ACTIVITIES:
• a. According to the beginner's guide to Linux, why is Ubuntu a good starting point for a regular Windows user? Answer in one to three sentences.
• b. Continue the beginner's guide to Linux from its last sentence, going on from the ISO disc image download to the next step.

A beginner’s guide to Linux
Many people have heard of Linux, but most don’t really know what it is. Linux is an operating system that can perform the same functions as Windows 10 and Mac OS. The key difference is that Linux is open source. In the most simple terms, it just means that no one single person or corporation controls the code. Instead, the operating system is maintained by a dedicated group of developers from around the world. Anyone who is interested can contribute to the code and help check for errors. Linux is more than an operating system; it is a community.
A beginner’s guide to Linux
One thing that’s quite different from the operating systems you might be used to: There are multiple versions of Linux, each with its own attributes. A version of Linux is known as a distribution. Each distribution takes the core Linux software and combines it with various utilities, desktop GUI, browsers, and so on. That means each distribution has its own flavor and many times a focus on a particular usage.
Linux distributions are always changing, so here are a few of the most popular ones. If you are an avid Windows user, then Ubuntu is a great place to start. The visual layout will be familiar for a Windows user, while the more complex aspects of Linux are smoothed away.
Steam OS is not meant to be a replacement for your Windows operating system. It is meant to be a narrowly focused operating system that allows a user to play PC games downloaded from the Steam Store, which is the largest digital PC game retailer in the world.
Android x86 is for those who want to turn their computer into an Android phone. You have access to the same features and apps of an Android phone. Remember that Android was designed for a touchscreen, so make sure you have one.
Then there is Chromixium, which gives a computer the look, feel, and functionality of a Google Chromebook. The advantage of this distribution is the flexibility of not being restricted to Google approved machines.
Elementary OS is perfect for those who want the same style of the Mac OS. The design is clean and fresh just like it is with your Mac.
For those who are retro Windows lovers, there is Zorin 9 which gives a perfect clone for Windows 7 users, and then there is Q4OS which is similar to Windows XP in style and functionality.
Q4OS has the added benefit of being able to support all the older printers and devices that may be hiding in the closet. This is a great choice to run older scientific and business applications that have never been updated for recent versions of Windows and Mac. There are few other distributions that you might also consider, including Fedora, Linux Mint, and openSUSE.
To get started, you need to go the Linux distribution website of your choice. Each website will have a download link where you download an ISO disc image. These ISOs are free, and they contain the complete operating system.

SUPPLIED DATA:
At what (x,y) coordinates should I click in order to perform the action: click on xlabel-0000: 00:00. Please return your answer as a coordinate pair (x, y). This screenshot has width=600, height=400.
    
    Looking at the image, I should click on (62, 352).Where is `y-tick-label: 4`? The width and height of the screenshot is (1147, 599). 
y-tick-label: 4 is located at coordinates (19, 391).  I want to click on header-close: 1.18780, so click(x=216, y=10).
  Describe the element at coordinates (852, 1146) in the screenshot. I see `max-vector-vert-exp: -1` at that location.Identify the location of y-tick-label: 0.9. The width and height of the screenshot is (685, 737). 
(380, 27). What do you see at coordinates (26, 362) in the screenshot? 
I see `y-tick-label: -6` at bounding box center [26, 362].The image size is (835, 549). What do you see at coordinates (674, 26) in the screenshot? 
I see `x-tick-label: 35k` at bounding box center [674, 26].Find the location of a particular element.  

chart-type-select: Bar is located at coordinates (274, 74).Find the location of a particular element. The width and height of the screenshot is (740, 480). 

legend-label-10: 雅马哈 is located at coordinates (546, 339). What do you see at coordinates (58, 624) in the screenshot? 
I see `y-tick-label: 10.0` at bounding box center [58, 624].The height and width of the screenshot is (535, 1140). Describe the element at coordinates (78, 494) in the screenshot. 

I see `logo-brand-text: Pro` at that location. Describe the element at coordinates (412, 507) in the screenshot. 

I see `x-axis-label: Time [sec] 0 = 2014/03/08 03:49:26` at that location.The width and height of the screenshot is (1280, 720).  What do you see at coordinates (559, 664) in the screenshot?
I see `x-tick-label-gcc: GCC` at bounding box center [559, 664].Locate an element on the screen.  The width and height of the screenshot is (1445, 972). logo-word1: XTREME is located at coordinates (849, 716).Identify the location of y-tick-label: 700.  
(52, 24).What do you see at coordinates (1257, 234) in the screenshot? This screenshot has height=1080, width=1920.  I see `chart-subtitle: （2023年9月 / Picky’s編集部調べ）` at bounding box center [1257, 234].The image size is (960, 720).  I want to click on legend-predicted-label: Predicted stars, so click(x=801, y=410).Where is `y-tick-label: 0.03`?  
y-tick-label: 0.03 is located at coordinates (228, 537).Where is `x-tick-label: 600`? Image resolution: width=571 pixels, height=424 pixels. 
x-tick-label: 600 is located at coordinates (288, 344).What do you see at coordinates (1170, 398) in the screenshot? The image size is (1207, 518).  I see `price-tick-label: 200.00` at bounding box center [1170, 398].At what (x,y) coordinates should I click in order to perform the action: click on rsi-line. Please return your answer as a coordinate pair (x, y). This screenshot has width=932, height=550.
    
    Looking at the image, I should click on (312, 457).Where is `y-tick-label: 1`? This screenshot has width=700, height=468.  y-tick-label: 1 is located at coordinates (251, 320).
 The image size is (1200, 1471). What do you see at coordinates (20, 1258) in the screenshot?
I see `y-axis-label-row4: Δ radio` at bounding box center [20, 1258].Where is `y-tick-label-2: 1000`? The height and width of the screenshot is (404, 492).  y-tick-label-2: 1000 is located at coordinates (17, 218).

SOLVED PROBLEMS:
• a. Ubuntu's visual layout will feel familiar to a Windows user. The more complex aspects of Linux are also smoothed away.

• b.
Once you have the ISO image, you will either have to burn it to a CD/DVD or copy to a USB drive. Many new computers do not have burners, so that means you may need to use the USB option. When considering the USB option, remember the following: USB 3.0 can allow for much faster booting, and you will need to burn the image to a USB. That just means you will need a specialized program to transform your normal USB into something that can load the operating system at boot up.
Some suggested USB burners include Fedora LiveUSB Creator, Universal USB Installer, UNetbootin, and Rufus.
Now comes the big transformation. You will need to insert the burned disc or USB drive and restart your computer. In most cases, during the restart, the computer will boot directly into “getting started with Linux.”
During this process, you might encounter a few issues. Windows 10 computer users can sometimes have problems with Secure Boot. This means that this feature may need to be disabled before booting can be successful.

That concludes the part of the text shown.